Rachel’s range focuses on fruit rather than sugar, with 40% less sugar than typical jams. The jams are HFSS compliant, meaning they are healthier than a regular jam or preserve. Working with nutritionist Dr Ryan Williams, the team produced findings to confirm the nutritional benefits of their range. With a higher volume of fruit, contributing fibre and antioxidants, the jams are confirmed as nutritionally better for consumers. 100g of Fearne and Rosie strawberry jam contains 154 calories, whilst the same measurement of peanut butter contains 605 calories- a significant difference.
As the jam has a slower glycaemic release, customers stay fuller for longer as the energy releases slowly through the morning, rather than in one immediate spike.
Low-sugar jams are becoming popular with health-conscious families, with Sainsbury’s and Morrisons selling their own jam alternatives. Sainsbury’s reduced sugar strawberry jam contains 30% less sugar than standard strawberry jam, whilst Morrisons stocks a jam with 30% less sugar but 40% more fruit.
Rachel’s brand has been featured in Speciality Food Magazine as an emerging brand in the jams and spreads market, a food sector that had a sales value of £327million in 2021, with a predicted compound annual growth rate of 5.5% between 2022 and 2027.
Following a boom in lockdown baking, jams and spreads saw a significant increase in profit. Healthier food options also saw an increase in purchases during this time, as consumers looked to create better eating habits.
Fearne and Rosie found great success during this period, as families turned to healthier, low-sugar options for their children.
Rachel features regularly on Radio 5 Live’s Wake Up To Money segment, an opportunity that came about following an appearance on Dragon’s Den.
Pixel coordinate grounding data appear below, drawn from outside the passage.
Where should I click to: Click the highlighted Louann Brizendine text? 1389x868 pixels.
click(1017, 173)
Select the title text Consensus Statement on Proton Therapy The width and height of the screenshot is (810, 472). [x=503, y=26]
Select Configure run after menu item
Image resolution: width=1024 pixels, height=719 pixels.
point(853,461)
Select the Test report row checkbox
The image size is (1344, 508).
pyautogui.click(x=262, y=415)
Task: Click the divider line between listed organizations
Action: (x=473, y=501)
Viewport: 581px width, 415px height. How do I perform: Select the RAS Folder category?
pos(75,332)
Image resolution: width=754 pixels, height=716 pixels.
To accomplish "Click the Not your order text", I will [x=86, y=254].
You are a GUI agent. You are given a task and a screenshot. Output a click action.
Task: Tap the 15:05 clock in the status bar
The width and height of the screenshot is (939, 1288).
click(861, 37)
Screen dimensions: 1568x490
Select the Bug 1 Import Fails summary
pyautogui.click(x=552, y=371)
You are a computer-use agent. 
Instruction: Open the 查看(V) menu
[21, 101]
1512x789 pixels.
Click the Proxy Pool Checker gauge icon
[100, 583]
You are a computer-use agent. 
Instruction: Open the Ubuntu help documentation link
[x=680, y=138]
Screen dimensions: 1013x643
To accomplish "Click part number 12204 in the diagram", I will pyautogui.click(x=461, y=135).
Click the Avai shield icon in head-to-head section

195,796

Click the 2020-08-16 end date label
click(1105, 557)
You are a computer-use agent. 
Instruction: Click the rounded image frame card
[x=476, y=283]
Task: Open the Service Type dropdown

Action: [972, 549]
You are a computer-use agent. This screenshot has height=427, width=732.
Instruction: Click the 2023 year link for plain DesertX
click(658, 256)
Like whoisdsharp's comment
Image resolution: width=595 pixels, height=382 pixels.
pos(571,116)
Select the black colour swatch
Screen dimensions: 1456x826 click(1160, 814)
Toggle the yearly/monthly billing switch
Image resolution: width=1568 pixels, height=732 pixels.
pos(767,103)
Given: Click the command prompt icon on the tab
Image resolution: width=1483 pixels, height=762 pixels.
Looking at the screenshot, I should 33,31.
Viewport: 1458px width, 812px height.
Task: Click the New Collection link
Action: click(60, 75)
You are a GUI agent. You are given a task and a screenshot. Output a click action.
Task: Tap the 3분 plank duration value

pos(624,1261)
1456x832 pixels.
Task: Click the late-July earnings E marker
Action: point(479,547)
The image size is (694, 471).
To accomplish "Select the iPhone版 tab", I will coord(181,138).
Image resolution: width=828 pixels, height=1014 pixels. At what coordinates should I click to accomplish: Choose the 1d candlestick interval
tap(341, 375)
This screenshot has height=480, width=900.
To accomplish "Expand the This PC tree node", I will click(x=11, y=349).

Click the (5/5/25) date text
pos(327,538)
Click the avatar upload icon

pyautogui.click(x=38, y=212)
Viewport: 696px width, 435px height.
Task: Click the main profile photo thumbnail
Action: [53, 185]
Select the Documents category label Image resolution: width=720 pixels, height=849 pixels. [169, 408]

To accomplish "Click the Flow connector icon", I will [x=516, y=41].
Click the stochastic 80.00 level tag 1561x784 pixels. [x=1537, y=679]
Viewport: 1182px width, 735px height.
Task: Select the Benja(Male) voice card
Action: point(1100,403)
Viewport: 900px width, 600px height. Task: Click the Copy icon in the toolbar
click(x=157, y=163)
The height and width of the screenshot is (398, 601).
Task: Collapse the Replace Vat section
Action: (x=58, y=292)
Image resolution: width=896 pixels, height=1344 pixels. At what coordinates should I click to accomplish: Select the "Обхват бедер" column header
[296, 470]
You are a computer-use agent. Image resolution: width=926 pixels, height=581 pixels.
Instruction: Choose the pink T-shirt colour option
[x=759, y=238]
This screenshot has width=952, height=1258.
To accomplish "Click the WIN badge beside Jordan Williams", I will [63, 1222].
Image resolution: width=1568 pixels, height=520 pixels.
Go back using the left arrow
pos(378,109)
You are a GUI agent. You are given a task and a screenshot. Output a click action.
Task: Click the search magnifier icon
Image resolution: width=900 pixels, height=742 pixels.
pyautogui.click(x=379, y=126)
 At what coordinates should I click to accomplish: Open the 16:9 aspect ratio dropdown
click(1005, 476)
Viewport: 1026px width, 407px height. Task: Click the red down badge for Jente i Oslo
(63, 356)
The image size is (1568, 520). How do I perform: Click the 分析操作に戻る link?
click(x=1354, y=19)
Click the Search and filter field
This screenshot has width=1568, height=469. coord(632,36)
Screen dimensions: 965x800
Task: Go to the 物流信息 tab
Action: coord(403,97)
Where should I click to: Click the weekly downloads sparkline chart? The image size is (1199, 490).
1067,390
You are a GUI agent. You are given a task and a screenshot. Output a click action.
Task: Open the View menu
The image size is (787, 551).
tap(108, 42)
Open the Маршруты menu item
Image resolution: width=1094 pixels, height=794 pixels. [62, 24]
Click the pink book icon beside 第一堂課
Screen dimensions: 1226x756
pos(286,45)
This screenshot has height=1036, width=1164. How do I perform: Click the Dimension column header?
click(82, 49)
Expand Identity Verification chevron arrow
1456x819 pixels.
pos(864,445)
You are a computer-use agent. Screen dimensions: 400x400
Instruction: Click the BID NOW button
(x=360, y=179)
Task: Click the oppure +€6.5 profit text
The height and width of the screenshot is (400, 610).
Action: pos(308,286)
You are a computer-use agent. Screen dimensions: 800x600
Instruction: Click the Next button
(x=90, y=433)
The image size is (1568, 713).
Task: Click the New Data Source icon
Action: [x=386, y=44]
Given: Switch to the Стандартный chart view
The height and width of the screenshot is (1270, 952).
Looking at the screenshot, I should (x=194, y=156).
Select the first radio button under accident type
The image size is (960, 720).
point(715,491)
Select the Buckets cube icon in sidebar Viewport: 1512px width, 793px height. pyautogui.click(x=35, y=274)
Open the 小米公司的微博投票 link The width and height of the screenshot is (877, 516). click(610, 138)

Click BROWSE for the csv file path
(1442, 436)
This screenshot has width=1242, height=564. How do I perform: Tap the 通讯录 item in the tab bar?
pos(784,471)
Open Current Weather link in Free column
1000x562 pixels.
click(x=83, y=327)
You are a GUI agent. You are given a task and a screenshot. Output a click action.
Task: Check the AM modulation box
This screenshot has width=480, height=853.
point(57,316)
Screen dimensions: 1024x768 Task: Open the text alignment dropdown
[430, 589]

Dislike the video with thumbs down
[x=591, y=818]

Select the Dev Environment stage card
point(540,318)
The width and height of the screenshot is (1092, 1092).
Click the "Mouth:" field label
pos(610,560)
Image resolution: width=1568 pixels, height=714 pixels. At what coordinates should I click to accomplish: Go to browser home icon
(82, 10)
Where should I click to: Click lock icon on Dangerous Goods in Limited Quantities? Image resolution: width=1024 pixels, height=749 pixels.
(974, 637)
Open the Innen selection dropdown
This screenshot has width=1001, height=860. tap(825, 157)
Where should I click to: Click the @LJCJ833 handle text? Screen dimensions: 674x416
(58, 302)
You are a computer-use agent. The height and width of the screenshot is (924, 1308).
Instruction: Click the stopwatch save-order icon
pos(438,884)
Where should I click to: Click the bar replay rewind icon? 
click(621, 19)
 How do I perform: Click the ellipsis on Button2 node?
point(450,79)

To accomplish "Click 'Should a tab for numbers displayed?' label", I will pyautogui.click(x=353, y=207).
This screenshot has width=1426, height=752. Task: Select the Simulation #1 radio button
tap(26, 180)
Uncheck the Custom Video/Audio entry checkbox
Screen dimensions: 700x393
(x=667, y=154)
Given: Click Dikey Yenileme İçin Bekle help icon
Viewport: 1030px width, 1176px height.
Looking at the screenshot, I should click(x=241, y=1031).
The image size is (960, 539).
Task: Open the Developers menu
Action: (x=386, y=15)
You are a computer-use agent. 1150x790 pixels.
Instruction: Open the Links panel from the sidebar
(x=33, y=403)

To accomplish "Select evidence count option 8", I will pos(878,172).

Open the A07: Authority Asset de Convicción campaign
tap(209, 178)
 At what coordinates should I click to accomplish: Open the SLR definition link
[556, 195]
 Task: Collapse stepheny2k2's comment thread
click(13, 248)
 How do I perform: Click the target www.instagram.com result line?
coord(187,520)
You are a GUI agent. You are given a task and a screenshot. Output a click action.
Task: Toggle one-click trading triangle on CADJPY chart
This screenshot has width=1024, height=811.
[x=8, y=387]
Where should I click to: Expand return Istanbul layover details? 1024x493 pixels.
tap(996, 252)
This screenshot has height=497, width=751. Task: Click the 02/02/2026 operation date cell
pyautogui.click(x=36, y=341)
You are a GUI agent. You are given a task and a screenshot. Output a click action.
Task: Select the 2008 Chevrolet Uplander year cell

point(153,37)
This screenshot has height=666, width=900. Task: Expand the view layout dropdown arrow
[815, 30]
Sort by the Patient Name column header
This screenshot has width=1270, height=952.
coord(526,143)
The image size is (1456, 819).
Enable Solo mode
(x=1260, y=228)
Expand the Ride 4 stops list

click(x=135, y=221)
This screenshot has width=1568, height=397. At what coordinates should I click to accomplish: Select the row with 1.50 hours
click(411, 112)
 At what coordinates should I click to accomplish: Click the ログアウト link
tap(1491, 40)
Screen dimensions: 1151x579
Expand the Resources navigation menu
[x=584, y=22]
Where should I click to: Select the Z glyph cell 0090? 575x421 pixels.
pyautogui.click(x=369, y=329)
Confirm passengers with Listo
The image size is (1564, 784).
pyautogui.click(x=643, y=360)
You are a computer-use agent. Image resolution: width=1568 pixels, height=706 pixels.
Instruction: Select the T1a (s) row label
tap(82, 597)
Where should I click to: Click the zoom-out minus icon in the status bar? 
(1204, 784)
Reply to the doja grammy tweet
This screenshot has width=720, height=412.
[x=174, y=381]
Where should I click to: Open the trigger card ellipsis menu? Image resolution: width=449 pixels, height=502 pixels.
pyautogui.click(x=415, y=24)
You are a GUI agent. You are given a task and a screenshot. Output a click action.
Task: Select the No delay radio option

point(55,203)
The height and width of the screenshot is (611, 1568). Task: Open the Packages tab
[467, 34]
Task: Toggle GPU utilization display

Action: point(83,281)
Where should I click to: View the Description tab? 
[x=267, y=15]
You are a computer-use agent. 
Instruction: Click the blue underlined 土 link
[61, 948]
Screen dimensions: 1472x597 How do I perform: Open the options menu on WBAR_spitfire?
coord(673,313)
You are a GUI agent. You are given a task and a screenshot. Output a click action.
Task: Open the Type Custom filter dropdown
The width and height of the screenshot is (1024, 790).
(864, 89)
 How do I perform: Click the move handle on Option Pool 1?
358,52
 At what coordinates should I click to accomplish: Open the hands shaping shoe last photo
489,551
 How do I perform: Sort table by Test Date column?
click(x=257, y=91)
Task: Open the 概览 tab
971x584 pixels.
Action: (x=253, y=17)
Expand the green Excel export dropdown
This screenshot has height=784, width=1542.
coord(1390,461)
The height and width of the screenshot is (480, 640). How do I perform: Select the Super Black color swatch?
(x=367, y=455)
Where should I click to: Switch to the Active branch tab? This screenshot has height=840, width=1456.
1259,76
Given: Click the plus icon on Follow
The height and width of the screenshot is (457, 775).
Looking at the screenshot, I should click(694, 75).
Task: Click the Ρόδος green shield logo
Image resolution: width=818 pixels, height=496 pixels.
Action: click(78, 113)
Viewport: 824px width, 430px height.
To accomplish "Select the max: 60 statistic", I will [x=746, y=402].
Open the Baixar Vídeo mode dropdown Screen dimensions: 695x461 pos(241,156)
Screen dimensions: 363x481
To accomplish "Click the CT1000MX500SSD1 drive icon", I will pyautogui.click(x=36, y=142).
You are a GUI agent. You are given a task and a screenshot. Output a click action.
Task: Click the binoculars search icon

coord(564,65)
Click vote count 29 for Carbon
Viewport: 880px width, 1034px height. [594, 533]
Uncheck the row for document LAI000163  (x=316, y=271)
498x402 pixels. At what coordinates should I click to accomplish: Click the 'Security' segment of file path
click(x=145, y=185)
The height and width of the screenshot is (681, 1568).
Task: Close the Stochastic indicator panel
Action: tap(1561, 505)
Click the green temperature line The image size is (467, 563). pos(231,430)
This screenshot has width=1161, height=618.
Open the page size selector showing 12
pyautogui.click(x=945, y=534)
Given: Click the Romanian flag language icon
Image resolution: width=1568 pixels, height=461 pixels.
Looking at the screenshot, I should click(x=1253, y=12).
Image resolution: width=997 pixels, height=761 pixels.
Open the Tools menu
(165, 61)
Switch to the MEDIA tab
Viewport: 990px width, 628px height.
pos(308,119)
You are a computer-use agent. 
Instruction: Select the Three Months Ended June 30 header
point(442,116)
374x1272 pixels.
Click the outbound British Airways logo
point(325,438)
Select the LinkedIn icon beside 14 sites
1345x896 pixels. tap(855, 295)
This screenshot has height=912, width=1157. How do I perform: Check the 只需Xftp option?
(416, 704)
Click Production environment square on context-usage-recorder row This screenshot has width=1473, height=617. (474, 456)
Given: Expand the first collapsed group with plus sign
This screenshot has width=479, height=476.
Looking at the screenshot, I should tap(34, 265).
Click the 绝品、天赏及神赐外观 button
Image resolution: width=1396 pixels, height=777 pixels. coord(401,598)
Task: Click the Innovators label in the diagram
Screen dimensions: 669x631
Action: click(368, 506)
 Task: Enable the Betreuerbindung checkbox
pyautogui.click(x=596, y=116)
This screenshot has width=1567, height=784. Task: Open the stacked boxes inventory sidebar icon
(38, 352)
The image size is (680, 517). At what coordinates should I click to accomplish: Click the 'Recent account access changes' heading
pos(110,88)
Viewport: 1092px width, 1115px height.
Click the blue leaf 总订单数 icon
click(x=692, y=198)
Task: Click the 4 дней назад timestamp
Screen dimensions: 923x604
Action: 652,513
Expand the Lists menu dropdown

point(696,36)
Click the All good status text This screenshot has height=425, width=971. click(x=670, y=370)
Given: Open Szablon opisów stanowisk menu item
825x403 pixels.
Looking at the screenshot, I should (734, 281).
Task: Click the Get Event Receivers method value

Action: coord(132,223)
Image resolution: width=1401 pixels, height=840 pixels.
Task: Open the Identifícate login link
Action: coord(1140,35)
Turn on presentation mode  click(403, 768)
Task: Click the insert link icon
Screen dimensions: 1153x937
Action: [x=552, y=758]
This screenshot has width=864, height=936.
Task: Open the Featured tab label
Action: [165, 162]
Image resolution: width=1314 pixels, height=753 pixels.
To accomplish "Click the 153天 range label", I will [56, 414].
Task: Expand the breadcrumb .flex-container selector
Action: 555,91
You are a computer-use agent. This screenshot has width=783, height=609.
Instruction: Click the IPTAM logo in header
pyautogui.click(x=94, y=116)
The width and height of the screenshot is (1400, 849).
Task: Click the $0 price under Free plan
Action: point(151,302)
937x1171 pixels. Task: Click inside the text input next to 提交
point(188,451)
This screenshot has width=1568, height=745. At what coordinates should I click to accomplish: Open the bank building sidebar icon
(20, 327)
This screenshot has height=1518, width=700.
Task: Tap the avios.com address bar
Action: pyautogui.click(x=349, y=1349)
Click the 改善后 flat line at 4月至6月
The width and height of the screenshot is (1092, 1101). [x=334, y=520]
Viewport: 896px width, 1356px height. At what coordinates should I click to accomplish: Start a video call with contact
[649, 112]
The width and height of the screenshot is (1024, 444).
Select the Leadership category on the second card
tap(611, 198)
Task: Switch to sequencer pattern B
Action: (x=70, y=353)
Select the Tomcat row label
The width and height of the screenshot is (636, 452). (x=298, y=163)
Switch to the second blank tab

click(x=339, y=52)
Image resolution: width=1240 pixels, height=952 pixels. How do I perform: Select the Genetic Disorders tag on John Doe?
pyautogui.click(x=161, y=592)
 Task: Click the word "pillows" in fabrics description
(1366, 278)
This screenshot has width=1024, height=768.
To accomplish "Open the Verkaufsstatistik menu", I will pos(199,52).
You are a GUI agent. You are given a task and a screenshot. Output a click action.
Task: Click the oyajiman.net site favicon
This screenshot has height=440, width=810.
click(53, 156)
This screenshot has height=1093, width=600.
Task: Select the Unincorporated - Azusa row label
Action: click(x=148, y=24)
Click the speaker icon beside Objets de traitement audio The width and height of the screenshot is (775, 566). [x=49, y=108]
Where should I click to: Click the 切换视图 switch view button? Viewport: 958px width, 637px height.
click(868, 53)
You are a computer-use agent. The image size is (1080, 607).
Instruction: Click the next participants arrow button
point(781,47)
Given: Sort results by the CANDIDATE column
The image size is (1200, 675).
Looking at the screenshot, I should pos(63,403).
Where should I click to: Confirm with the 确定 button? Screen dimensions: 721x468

“I went into the Den and whilst there, made contacts with producers and staff within the BBC. They then offered me a regular feature on Wake Up To Money which has been great. We discuss topics such as healthy food options, flexible working, motherhood and business ownership and rural living.
“The three million listeners are a different consumer for us, many have a keen interest in business and finance and offer some fantastic insights.
“One of the business experts noted that we were ‘past peak inflation but not past peak prices’. That quote has really stuck with me and helps inform the business choices I make.
“We were then invited to work with Children in Need and donate £1 from special Pudsey jars to the charity. The team at Children in Need are lovely and that partnership has enabled us to meet with some really inspirational people.”
Following their launch four years ago, Fearne and Rosie is now stocked internationally, with shelf space in Waitrose, Booths, Yorkshire Morrisons, Ocado, Amazon and Spinneys- a supermarket in Dubai.
The company is also B Corp Certified, and Rachel is keen to use the business as a force for good. “We support our local FareShare branches and donate jams to their warehouses to help provide nutritious breakfasts for families. The cost-of-living crisis has really affected a lot of people and it’s great to be able to help where we can.”
Living and working in rural Yorkshire, Rachel is passionate about the region.
“Rural living has its challenges but the benefits are insurmountable. My children have space to run and explore and I work with fantastic local businesses, such as local farm shops and suppliers, that follow the same values as Fearne and Rosie.”
Future plans for Fearne and Rosie are bright. The price of raspberries increased dramatically and so Rachel stopped production of raspberry jam. She is hoping to reinstate this now that prices have decreased. She is also working on apricot jam and expects both to be available by Christmas.